There is neither very much misogyny in other reggae, not even in the “slackness” (violent/explicit) lyrics in dancehall since the 1980s (though it is not absent). Commonly vilified for being violent and sexist, such lyrics are also often “joking” and carnivalesque. If someone sings/chats he “loves punanny” - “punanny” being Patois for female genitalia or “pussy” - (several artists have sung/chatted this on songs: Shabba Ranks and others), this is maybe explicit or – arguably - distasteful, but it is not on forehand denigrating to women. We can assume that the punanny’s belong to adult women, willing to let the man in question “show love” to them (sorry, too graphic, haha). On occasion more morally questionable, macho and male domination lyrics do appear – similar to or worse than the machismo of the Heptones song ‘I Hold The Handle’ – in dancehall and reggae, but it is far from the norm. It is less common than anti-gay lyrics (which in turn are not even as common as many think).

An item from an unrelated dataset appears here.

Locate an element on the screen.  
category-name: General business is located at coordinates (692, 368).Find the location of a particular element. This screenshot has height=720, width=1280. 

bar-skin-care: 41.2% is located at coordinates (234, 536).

A strange irony is further that some of the most explicit, ”macho”/sexist (let’s say playful condescending) lyrics by male artists tended to be relatively popular among women. Dee-jays like General Echo, Yellowman and others who specialized at least partly in such sexual aggressive lyrics in the 1980s had relatively large female fan bases. Maybe these female fans were attracted by the edge, “danger”, or controversy. It seems a bit difficult to understand, but the same – unexpected female fan bases – can be found in for instance hip hop, where women and girls loved the work of NWA, of which some lyrics, such as on the sexual gang bang of a young, underage girl in their song ‘She Swallowed It’, I found personally not only distasteful but also immoral, and much worse than even the worse, sexist Jamaican dancehall lyrics. Yet some females liked that album and song by NWA. I understand that even less.

Lady Saw was a female dancehall artist who had slackness lyrics that were sexually quite explicit, and became quite popular in the 1980s and 1990s, having earned thus a position in the Jamaican music scene. Lyrically, she points at her sexual independence and often shows what can be called female pride and power. But…let us beware: there we find again the subtle oppressive/downpressive mechanism of the threatening risk of a woman artist’s lyrics being confined to love and sex (men talk about world problems, females mainly about male partners) . Recently, however, Lady Saw’s lyrical focus moved somewhat more to the social and spiritual (less slackness).

Furthermore, with Queen Ifrica, Etana, and several other women artists and singers in recent times came to the fore in the Jamaican music scene with more socially conscious and spiritual lyrics, and who associate themselves with the Rastafari movement, like Queen Ifrica and Jah9. Moreover, musically and creatively they show themselves to be easily the equal to their more numerous male peers in Jamaican music, having released strong songs and albums that are overall well received among reggae fans.